02.10.2014

Serious Performance Problem Resolved

I had the opportunity to assist on a project to migrate the mainframe-based Mincom Information Management System (MIMS) to a set of HP UNIX servers at Cyprus-Amax Minerals, a Fortune 200 mining company based in Englewood, CO., between 1994 and 1997.  The project was expected to save Cyprus-Amax millions of dollars.  Electronic Data Systems (EDS) had the primary responsibility for the project but this later shifted to Andersen Consulting as the project was not meeting expectations while under EDS.  The project called for a gradual migration of one or two mine-sites over to the UNIX platform.  A serious performance issue surfaced after only a very few sites were transitioned.  I resolved the performance issue after identifying the root cause to be a bug in the HP-UX operating system.  Some of the credit goes to a man who introduced me to a Network General Sniffer/Analyzer.  The remaining credit goes to long tedious hours of network packet-level captures and analysis.

Follow up:

Soon after Andersen Consulting took over from EDS (circa 1996), they assembled a team who traveled to HP's Performance Center at Cupertino, CA.  HP assembled a set of four servers that would handle the load currently accomplished by an IBM mainframe.  The servers assembled were:  1 Server for an Oracle database,  1 Batch Server, and 2 Servers for OLTP.  Load testing software was used to simulate the load and stress of all mine-sites to be migrated.  The load and stress tests utilizing the four servers were successful with extra capacity available.
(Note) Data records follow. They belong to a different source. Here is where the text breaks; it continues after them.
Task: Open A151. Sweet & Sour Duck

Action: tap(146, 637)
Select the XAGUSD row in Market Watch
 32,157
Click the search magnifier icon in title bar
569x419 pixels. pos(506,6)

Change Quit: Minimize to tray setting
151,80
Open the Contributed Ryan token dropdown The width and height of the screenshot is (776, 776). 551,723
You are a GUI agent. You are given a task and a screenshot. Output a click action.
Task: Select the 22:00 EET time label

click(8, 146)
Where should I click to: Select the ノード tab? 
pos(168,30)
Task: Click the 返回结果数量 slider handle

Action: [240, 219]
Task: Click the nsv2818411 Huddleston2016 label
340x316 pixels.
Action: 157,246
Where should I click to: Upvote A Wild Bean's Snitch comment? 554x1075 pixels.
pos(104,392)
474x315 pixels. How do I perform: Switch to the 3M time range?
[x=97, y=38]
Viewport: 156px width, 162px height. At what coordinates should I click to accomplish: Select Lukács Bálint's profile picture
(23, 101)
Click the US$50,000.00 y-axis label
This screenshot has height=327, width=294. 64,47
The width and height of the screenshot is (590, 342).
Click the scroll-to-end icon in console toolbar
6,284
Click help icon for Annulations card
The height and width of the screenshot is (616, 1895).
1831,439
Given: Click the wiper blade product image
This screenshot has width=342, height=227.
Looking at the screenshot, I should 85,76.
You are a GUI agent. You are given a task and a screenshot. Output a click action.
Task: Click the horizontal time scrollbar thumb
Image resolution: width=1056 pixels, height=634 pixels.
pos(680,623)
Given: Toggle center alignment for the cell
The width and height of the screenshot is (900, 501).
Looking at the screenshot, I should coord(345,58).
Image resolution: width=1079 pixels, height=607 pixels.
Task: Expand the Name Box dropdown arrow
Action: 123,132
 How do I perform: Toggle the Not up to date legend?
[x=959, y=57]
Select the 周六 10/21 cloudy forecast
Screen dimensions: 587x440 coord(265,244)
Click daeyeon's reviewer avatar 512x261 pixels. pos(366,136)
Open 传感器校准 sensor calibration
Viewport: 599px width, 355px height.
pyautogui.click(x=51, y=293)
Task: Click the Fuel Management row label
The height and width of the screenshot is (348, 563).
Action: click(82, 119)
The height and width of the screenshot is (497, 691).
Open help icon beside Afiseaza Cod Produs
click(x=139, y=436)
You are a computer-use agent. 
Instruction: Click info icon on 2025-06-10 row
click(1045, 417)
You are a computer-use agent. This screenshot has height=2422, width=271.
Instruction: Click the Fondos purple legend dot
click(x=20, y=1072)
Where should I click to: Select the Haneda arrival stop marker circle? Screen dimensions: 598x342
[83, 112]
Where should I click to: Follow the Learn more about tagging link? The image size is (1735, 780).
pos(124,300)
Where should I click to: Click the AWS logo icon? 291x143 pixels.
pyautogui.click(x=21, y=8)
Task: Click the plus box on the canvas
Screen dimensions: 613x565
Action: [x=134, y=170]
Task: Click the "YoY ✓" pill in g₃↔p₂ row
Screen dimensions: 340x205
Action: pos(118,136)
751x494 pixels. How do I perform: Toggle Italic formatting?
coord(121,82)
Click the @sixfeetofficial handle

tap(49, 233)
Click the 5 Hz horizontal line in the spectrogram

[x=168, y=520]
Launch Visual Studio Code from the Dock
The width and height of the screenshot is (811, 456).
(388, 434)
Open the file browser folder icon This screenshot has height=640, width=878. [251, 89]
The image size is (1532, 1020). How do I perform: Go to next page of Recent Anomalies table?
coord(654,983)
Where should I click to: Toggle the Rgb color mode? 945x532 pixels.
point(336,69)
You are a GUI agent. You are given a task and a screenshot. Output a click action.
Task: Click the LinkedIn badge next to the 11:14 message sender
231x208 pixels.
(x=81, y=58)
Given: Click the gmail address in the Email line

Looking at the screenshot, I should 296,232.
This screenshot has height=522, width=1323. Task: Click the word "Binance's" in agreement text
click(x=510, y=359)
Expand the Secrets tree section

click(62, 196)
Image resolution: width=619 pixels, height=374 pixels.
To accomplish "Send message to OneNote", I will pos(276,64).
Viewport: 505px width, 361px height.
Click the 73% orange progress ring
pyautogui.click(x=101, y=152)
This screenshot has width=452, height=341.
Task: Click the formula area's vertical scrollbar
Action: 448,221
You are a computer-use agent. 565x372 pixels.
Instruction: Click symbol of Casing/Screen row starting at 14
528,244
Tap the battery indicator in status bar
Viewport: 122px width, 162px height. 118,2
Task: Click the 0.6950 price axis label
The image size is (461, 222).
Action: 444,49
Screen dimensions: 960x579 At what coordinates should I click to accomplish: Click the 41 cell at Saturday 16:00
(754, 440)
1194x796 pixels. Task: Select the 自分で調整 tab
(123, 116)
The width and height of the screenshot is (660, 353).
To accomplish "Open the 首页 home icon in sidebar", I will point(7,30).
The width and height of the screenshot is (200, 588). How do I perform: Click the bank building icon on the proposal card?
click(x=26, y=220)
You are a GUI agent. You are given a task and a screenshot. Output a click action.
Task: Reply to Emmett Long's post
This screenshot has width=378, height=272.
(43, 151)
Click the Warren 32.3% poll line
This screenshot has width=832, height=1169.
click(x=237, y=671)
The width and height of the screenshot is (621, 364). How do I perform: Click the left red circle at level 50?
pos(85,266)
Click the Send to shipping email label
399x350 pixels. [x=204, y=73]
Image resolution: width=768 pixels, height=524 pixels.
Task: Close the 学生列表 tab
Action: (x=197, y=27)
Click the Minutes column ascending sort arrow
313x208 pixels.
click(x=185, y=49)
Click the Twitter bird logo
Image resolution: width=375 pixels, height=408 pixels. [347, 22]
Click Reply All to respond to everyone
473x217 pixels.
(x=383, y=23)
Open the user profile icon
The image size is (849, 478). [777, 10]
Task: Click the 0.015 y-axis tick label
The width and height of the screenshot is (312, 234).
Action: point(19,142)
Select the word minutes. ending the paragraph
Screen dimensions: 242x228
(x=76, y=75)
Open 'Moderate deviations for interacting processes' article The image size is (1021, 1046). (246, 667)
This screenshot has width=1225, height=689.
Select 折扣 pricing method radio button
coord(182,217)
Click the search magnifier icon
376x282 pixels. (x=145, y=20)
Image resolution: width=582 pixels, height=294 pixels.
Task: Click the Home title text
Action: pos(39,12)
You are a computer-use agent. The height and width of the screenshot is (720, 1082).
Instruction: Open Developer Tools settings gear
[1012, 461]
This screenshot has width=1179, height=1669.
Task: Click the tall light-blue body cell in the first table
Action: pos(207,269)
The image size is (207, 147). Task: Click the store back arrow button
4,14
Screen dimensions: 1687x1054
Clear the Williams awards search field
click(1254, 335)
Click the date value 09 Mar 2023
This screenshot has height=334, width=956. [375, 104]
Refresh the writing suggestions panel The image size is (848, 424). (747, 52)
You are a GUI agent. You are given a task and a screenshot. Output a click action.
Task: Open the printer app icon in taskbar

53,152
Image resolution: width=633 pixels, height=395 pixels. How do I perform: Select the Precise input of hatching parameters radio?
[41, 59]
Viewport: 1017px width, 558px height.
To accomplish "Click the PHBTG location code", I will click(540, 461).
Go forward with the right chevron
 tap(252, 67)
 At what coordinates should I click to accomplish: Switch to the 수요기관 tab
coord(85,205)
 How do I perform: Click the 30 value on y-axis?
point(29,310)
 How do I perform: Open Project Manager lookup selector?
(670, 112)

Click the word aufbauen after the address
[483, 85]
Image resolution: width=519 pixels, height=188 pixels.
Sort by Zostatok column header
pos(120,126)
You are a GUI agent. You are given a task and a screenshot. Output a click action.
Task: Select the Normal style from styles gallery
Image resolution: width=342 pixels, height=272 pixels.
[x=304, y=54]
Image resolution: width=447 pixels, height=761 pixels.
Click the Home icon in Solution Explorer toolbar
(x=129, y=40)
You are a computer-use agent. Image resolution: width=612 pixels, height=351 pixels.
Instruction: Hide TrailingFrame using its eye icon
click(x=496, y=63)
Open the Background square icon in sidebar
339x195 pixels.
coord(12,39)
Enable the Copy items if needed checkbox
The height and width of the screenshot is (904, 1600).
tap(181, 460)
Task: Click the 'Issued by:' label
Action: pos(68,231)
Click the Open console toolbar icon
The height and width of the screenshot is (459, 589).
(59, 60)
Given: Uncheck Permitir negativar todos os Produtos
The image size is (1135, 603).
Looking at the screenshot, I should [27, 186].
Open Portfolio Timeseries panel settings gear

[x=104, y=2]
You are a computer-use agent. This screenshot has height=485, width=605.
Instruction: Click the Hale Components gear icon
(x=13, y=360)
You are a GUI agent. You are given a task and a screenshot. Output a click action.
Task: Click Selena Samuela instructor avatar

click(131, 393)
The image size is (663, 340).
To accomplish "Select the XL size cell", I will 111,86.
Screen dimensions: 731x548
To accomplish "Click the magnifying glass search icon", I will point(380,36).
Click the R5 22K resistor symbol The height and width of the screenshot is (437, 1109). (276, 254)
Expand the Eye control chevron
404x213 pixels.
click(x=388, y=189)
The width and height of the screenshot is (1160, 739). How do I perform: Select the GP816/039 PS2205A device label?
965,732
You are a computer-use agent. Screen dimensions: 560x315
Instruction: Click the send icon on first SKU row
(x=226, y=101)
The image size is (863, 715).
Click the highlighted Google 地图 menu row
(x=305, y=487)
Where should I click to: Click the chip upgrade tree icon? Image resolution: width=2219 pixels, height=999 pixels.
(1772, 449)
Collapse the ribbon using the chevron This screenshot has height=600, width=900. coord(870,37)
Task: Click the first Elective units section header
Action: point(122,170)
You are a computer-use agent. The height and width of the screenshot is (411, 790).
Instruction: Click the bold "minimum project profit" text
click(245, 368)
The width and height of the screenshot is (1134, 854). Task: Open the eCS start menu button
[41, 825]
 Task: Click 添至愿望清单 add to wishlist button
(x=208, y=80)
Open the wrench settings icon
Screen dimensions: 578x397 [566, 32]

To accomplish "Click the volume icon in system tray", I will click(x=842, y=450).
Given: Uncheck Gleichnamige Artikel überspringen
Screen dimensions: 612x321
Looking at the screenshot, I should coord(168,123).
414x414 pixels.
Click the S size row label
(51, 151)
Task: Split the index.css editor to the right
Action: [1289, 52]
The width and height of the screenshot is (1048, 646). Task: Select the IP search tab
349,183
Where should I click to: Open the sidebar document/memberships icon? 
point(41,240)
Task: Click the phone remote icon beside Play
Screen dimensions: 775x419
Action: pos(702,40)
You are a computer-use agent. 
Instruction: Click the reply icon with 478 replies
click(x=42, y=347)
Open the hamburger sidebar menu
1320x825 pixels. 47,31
The performance issue was noticed after the first mine site was transitioned in September, 1996.  The issue became even more noticeable after a second site was transitioned.  HP brought in extra resources to check things over but found nothing wrong with their equipment.  It was noticed that occasionally, but not too often, the Oracle database client would report an ORA-03113 End-of-File on Communication Channel error.  This error generally indicates an underlying problem with the network.

A network expert was brought in from New Orleans, LA. to investigate the issue.  He came to the conclusion that some type of problem was occurring at the network layer but was unable to determine a root cause.  A second network expert was brought in from California.  He came to the same conclusion as the first expert and was unable to determine a root cause.

In early 1997, a third expert was brought in from Dallas, TX to investigate.  By this time, I was assigned to assist with tracking down the elusive performance problem.  The expert from Dallas introduced me to a Network General Sniffer/Analyzer and the Open Systems Interconnection (OSI) Model.

After spending many hours of studying the batch processes at Cyprus-Amax and sifting through logs, I discovered a pattern and was eventually able to create ORA-03113 Errors on demand.  This allowed us to narrow down our focus of captured Oracle network traffic and hone in on what was transpiring.  We discovered that the Oracle SQLNet client would send one or more packets containing a single SELECT statement with parameters to the Oracle Database server.  The server would process the statement and return the information via one or more network packets to the SQLNet client.  When conditions were just right, the client machine would fail to return a TCP/IP ACKnowledgement packet back to the server.  After 2 seconds of no ACK, the database server would re-transmit the data to the client machine.  After another 4 seconds of no ACK, the database server would re-transmit the data to the client machine.  The time between re-transmissions would double until a maximum of 64 seconds was reached.  If no ACK was received by the database server, an ORA-03113 Error was logged and the batch process ended in error.  However, most of the time, an ACK would eventually be created by the client machine and sent to the database server.  When this occurred, the batch process would complete successfully but took much longer than expected.  Low-level network packet analysis confirmed that transport retransmission timeouts occured far more often than Oracle ORA-03113 Errors.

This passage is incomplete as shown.